Jim Kalbfleisch 1940-2017
Jim Kalbfleisch, who served the Statistical Society of Canada as President-Elect (1983), President (1984) and Past President (1985), died Sunday, April 23, 2017 at his home in Waterloo. During his distinguished career at the University of Waterloo, Jim served as Vice-President Academic and Provost from 1993-2000, Associate Provost, Academic Affairs from 1990-1993, Dean of the Faculty of Mathematics from 1986 - 1989 and Chair of the Department of Statistics (now Statistics and Actuarial Science) from 1975-79.
Jim was born in Galt, Ontario and grew up in Orangeville, Ontario. He was the oldest of four children; his brother Jack (SSC Gold Medalist, 1994) also served as President of the SSC (1999-2000). Jim did undergraduate studies at University of Toronto, graduating with a BSc in 1963. He received his Master’s degree in 1964 and PhD in Mathematics in 1966 from the University of Waterloo. His PhD thesis entitled “Chromatic Graphs and Ramsey's Theorem" was supervised by Ralph Stanton.
Jim began teaching in Waterloo’s Department of Mathematics in 1964. When the Faculty of Mathematics was formed in 1967 with Dave Sprott (SSC Gold Medallist, 1988) in dual roles as Dean of the Faculty and Chair of the Department of Statistics, Jim, at age 26, was appointed Associate Chair of the Department of Statistics. He took on many responsibilities in the new Department and guided it through its early years as new faculty members were hired and courses were mounted. At the end of Dave Sprott’s term in 1975, Jim became Department Chair and served until 1979. During those formative years, the Department grew considerably and developed internationally-recognised programs of research and teaching in both statistics and actuarial science. Jim retired in early 2001, having spent 26 of his 37 years as a faculty member at Waterloo in administrative posts.
Jim was President of the SSC back in the days when the Society was still young, but ready to grow into what it is today. In 1984 when Jim was President, the transition to the Society’s holding its own annual meetings occurred when the SSC held its annual conference at the University of Guelph independently of the Learned Societies. The idea of an SSC Gold Medal competition had developed when Michael Stephens was President in 1983; the implementation of the first Gold Medal competition occurred while Jim was President and led to the awarding of the first SSC Gold Medal to Don Fraser in 1985. As President, Jim worked diligently to lead the SSC smoothly, professionally and with warm collegiality. He handled Board and Executive Committee meetings with the grace and good humour that characterized the many administrative positions he held over his career.

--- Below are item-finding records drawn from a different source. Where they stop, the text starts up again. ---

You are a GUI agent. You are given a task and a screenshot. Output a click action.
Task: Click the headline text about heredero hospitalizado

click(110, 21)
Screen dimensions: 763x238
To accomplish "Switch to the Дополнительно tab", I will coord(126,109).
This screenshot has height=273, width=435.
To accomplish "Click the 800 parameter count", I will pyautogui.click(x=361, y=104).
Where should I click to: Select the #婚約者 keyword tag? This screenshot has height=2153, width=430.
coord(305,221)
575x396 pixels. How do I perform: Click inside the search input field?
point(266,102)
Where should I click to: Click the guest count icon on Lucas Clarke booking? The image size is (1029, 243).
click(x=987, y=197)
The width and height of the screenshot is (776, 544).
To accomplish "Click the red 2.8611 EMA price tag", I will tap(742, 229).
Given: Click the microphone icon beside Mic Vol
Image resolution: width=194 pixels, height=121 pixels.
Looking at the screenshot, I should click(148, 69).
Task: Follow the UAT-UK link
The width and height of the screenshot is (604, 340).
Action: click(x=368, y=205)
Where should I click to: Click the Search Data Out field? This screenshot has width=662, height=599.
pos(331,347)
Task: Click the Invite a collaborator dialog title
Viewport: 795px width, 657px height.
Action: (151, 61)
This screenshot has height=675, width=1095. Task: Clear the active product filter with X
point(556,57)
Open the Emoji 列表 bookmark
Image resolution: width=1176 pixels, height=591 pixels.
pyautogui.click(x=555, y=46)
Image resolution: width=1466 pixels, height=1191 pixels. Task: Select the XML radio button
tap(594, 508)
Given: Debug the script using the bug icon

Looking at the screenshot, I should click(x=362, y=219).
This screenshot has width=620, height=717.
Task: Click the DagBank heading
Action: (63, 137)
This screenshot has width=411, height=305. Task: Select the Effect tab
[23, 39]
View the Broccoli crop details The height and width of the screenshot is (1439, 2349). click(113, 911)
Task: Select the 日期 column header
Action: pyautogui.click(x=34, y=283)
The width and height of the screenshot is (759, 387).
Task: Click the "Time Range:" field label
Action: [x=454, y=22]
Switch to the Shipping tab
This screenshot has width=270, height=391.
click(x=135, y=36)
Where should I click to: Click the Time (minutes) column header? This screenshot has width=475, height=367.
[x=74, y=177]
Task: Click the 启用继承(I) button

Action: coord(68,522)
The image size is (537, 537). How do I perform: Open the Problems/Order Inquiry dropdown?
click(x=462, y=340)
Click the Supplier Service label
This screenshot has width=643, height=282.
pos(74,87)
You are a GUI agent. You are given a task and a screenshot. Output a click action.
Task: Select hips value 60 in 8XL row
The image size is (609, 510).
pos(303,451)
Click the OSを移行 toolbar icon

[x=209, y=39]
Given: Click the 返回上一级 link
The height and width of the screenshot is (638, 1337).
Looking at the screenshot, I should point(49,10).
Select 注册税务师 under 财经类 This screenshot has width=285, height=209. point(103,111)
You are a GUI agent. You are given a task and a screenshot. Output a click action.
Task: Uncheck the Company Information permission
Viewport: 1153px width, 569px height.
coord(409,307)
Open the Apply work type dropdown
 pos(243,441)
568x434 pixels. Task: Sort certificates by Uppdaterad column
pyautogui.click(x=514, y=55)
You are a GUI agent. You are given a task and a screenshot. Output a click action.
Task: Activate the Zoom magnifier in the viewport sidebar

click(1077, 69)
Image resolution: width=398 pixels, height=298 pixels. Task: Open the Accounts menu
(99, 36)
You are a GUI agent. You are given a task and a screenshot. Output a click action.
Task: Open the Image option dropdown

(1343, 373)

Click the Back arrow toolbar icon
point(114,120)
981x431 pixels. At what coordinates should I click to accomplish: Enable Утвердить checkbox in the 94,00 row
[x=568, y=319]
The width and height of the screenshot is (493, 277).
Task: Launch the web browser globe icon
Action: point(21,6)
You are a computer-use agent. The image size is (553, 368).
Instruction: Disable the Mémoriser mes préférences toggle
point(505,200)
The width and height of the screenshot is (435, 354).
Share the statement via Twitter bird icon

In addition to his skills as an administrator, Jim was an outstanding teacher, known for his clear exposition. He was the author of the Springer-Verlag books Probability and Statistical Inference: Volume 1: Probability and Volume 2: Statistical Inference, first published in 1979, and republished in 1985. These books developed from course notes for Math 233 (which became Stat 230 and Stat 231 when the course was divided into two terms), and were the required texts for the Department’s introductory courses for many years. In the preface to these books, he points out that “the content of Volume 2 is unusual for an introductory text. The importance of the probability model is emphasized and general techniques are presented for deriving suitable estimates, intervals, and tests from the likelihood function.” He was an early advocate for using computers in the teaching of Statistics, involving APL in much of his teaching. The basic ideas in Jim’s books and his upper year course notes still provide much of the foundation for undergraduate statistics as taught today at Waterloo.
Jim was elected a Fellow of the American Statistical Association in 1975. In recognition of his contributions to the university, he was installed as Waterloo's first Provost Emeritus at Convocation in June 2001. He was an avid bridge player. Never one to be idle, in retirement he took up knitting and working in stained glass and became an active member of the KW Weavers and Spinners Guild. He also enjoyed the theatre, music and time with family and friends at their cottage on Lake Huron.
Jim leaves his wife Rebecca, their daughter Jane, and sons David (Danielle Droitsch and granddaughter Eleanor) and Brian.